Fifteen men’s and women’s basketball players have filed a lawsuit in Hamilton County, Ohio, challenging the NCAA’s newly approved five‑year eligibility model that eliminates redshirts and waivers.

Under the new rule, athletes become eligible for five years of competition once they turn 19 or when they first enroll on campus, a shift that could dramatically alter scholarship strategies and roster planning across Division I programs.

The complaint names Xavier University’s Filip Borovicanin and the University of Cincinnati’s MJ Collins, both of whom exhausted their eligibility under the previous system after graduating high school in 2022, as representative plaintiffs seeking a preliminary injunction that would allow them to compete in the 2026‑27 season.

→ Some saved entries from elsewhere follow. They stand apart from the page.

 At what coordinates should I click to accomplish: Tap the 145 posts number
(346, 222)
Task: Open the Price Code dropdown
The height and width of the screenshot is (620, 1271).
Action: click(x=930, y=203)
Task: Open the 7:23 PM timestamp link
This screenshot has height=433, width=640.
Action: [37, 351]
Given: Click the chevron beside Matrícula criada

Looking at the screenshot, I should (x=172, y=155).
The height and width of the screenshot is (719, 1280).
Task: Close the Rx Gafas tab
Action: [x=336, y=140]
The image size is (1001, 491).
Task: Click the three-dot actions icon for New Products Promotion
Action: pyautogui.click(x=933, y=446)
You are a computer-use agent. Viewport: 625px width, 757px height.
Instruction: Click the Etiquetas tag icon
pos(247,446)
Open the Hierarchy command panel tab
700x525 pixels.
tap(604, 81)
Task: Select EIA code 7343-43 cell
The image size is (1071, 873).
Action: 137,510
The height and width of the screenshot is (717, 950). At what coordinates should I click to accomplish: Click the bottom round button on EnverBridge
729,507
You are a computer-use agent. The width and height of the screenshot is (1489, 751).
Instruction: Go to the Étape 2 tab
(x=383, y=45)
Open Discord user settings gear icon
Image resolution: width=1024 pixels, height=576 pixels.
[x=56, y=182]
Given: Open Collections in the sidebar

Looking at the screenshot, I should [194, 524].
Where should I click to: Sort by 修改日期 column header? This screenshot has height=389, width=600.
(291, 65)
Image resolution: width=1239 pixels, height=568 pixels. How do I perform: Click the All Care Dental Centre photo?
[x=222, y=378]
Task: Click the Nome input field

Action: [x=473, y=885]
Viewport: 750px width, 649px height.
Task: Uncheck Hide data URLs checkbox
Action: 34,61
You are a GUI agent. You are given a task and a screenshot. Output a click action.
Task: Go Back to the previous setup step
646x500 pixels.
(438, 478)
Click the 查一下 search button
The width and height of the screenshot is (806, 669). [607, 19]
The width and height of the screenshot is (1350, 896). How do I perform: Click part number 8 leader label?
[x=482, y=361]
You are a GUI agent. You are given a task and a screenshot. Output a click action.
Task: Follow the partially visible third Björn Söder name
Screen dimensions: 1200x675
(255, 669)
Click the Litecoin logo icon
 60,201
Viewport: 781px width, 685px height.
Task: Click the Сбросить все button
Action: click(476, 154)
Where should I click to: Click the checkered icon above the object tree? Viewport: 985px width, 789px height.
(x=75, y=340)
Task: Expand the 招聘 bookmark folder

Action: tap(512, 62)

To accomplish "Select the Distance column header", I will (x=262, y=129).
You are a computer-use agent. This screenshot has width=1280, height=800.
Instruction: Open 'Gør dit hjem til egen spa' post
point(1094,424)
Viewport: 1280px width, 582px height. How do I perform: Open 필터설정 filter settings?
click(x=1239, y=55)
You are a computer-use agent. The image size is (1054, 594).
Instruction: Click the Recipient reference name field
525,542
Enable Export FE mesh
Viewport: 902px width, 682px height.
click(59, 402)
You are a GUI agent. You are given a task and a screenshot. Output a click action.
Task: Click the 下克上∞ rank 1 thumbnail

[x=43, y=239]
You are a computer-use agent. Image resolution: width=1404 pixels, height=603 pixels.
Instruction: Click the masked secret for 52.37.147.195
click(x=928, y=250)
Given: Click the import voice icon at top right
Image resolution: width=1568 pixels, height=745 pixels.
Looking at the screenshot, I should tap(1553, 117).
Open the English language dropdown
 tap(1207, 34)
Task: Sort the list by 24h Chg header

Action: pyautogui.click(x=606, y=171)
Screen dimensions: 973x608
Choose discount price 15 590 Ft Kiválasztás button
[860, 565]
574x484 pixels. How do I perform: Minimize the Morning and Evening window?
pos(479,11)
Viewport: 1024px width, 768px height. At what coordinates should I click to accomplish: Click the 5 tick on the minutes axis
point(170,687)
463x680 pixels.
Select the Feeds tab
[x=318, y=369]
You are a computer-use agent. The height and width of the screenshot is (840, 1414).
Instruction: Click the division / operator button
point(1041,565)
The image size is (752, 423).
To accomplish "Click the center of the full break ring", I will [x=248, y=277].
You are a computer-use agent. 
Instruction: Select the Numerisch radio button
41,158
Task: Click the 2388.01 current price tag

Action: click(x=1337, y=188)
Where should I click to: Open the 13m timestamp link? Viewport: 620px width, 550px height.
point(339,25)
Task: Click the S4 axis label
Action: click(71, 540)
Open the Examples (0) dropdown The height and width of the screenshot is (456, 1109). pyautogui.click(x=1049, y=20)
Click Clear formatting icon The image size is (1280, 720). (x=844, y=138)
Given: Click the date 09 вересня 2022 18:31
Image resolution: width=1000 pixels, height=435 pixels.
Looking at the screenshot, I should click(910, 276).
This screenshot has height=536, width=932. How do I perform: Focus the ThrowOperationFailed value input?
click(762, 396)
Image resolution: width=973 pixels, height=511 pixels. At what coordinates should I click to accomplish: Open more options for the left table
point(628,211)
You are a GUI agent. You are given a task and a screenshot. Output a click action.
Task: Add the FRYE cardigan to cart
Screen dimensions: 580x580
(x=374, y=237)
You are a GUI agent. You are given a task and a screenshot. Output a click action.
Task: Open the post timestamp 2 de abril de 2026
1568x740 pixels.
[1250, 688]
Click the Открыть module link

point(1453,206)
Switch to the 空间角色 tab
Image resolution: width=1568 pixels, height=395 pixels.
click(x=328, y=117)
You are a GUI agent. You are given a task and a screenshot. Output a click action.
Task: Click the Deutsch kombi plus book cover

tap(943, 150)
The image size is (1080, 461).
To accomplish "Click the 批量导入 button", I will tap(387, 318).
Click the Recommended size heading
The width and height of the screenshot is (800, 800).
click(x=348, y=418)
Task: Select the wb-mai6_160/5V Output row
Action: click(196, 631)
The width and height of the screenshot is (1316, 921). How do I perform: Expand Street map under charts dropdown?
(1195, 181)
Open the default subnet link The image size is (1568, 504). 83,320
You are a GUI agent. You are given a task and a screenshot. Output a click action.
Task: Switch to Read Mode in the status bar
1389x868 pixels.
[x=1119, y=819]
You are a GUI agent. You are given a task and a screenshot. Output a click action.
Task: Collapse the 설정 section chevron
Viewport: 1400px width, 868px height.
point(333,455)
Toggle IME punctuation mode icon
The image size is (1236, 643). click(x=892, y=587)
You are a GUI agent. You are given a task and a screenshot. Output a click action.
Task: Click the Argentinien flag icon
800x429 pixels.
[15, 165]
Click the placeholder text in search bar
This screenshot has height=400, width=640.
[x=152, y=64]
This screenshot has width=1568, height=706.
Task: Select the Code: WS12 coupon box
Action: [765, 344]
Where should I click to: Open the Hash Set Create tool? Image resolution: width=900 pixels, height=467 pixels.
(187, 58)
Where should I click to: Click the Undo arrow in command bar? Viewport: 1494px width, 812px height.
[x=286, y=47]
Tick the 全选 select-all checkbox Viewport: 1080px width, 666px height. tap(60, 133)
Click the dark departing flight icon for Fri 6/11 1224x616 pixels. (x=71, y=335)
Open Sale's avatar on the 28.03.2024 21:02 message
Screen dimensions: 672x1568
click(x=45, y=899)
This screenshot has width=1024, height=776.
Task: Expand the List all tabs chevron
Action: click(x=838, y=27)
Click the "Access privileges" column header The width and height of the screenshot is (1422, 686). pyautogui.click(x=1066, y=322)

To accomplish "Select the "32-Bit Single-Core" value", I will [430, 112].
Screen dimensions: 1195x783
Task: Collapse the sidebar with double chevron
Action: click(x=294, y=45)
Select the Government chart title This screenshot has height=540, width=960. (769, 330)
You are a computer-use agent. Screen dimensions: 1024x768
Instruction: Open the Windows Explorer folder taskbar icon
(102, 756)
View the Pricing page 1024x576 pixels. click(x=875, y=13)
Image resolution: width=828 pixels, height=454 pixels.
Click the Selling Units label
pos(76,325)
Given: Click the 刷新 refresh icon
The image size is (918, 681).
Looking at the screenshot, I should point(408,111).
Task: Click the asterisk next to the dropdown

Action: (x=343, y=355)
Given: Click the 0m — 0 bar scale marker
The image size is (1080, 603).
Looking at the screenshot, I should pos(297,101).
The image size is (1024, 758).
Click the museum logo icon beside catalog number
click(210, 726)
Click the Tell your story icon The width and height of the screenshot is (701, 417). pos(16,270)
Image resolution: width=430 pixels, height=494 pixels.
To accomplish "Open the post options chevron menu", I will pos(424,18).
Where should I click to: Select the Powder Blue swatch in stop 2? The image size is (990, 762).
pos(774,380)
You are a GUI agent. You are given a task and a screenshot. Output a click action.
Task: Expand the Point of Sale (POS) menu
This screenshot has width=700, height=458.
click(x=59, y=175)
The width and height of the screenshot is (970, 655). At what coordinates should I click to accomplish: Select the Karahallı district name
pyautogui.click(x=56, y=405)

Attorneys Ryan Downton and Darren Heitner argue that the NCAA’s application of the rule unfairly restricts the number of games the athletes can play and hampers their ability to monetize name, image and likeness opportunities, claims that the organization has yet to address in its public statements.

The filing also notes that the new eligibility framework does not apply to athletes who used their fourth and final year of eligibility during the 2025‑26 academic season, a carve‑out that could affect a sizable portion of the current roster landscape.

Downton and Heitner anticipate a wave of similar actions, projecting that more than 50 basketball players from multiple states will file lawsuits this week as they seek to preserve their competitive windows and earning potential.